#### [Work to do]
Reproduce every row below character for character, with nothing changed or left out.

____ Raw records

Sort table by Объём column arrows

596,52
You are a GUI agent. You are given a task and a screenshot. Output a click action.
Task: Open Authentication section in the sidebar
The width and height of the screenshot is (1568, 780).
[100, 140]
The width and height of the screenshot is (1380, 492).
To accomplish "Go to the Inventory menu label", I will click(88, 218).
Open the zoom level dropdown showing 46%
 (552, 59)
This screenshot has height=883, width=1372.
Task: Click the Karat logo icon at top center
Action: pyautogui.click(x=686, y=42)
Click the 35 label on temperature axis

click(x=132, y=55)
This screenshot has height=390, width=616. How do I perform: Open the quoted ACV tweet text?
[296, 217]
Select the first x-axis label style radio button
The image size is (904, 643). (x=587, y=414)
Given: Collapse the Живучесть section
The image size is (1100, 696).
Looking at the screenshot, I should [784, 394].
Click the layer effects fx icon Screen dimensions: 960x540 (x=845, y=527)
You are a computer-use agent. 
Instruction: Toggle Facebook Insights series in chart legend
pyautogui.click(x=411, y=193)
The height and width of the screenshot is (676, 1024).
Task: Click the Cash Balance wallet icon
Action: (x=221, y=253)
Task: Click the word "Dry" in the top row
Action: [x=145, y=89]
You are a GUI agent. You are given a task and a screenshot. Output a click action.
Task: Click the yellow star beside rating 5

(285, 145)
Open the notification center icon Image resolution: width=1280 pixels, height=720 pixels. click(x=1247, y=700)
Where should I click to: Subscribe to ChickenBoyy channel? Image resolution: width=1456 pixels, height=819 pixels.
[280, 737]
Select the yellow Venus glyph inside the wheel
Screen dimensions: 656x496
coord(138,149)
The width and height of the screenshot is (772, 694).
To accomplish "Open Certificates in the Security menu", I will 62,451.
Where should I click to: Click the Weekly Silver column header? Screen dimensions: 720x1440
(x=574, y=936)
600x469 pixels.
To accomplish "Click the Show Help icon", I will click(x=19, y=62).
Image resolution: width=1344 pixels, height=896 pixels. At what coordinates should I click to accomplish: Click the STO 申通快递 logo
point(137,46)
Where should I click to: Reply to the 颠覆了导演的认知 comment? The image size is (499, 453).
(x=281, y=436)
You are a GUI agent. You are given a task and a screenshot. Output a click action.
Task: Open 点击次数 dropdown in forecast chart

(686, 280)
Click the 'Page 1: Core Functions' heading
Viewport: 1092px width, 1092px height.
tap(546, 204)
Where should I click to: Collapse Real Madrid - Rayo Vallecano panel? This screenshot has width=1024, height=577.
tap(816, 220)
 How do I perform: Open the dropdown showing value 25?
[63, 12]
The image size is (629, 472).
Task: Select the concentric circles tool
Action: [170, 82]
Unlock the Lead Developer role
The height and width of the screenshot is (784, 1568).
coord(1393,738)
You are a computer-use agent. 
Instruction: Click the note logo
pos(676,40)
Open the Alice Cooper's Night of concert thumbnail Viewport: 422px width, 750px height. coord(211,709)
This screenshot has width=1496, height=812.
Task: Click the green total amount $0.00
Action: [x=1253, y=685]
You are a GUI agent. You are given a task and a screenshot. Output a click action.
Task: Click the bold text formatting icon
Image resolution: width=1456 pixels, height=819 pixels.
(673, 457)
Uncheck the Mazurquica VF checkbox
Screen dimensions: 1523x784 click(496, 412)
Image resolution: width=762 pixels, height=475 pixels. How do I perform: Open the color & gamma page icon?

________

#### [Exercise solution]
Sort table by Объём column arrows

596,52
You are a GUI agent. You are given a task and a screenshot. Output a click action.
Task: Open Authentication section in the sidebar
The width and height of the screenshot is (1568, 780).
[100, 140]
The width and height of the screenshot is (1380, 492).
To accomplish "Go to the Inventory menu label", I will click(88, 218).
Open the zoom level dropdown showing 46%
 (552, 59)
This screenshot has height=883, width=1372.
Task: Click the Karat logo icon at top center
Action: pyautogui.click(x=686, y=42)
Click the 35 label on temperature axis

click(x=132, y=55)
This screenshot has height=390, width=616. How do I perform: Open the quoted ACV tweet text?
[296, 217]
Select the first x-axis label style radio button
The image size is (904, 643). (x=587, y=414)
Given: Collapse the Живучесть section
The image size is (1100, 696).
Looking at the screenshot, I should [784, 394].
Click the layer effects fx icon Screen dimensions: 960x540 (x=845, y=527)
You are a computer-use agent. 
Instruction: Toggle Facebook Insights series in chart legend
pyautogui.click(x=411, y=193)
The height and width of the screenshot is (676, 1024).
Task: Click the Cash Balance wallet icon
Action: (x=221, y=253)
Task: Click the word "Dry" in the top row
Action: [x=145, y=89]
You are a GUI agent. You are given a task and a screenshot. Output a click action.
Task: Click the yellow star beside rating 5

(285, 145)
Open the notification center icon Image resolution: width=1280 pixels, height=720 pixels. click(x=1247, y=700)
Where should I click to: Subscribe to ChickenBoyy channel? Image resolution: width=1456 pixels, height=819 pixels.
[280, 737]
Select the yellow Venus glyph inside the wheel
Screen dimensions: 656x496
coord(138,149)
The width and height of the screenshot is (772, 694).
To accomplish "Open Certificates in the Security menu", I will 62,451.
Where should I click to: Click the Weekly Silver column header? Screen dimensions: 720x1440
(x=574, y=936)
600x469 pixels.
To accomplish "Click the Show Help icon", I will click(x=19, y=62).
Image resolution: width=1344 pixels, height=896 pixels. At what coordinates should I click to accomplish: Click the STO 申通快递 logo
point(137,46)
Where should I click to: Reply to the 颠覆了导演的认知 comment? The image size is (499, 453).
(x=281, y=436)
You are a GUI agent. You are given a task and a screenshot. Output a click action.
Task: Open 点击次数 dropdown in forecast chart

(686, 280)
Click the 'Page 1: Core Functions' heading
Viewport: 1092px width, 1092px height.
tap(546, 204)
Where should I click to: Collapse Real Madrid - Rayo Vallecano panel? This screenshot has width=1024, height=577.
tap(816, 220)
 How do I perform: Open the dropdown showing value 25?
[63, 12]
The image size is (629, 472).
Task: Select the concentric circles tool
Action: [170, 82]
Unlock the Lead Developer role
The height and width of the screenshot is (784, 1568).
coord(1393,738)
You are a computer-use agent. 
Instruction: Click the note logo
pos(676,40)
Open the Alice Cooper's Night of concert thumbnail Viewport: 422px width, 750px height. coord(211,709)
This screenshot has width=1496, height=812.
Task: Click the green total amount $0.00
Action: [x=1253, y=685]
You are a GUI agent. You are given a task and a screenshot. Output a click action.
Task: Click the bold text formatting icon
Image resolution: width=1456 pixels, height=819 pixels.
(673, 457)
Uncheck the Mazurquica VF checkbox
Screen dimensions: 1523x784 click(496, 412)
Image resolution: width=762 pixels, height=475 pixels. How do I perform: Open the color & gamma page icon?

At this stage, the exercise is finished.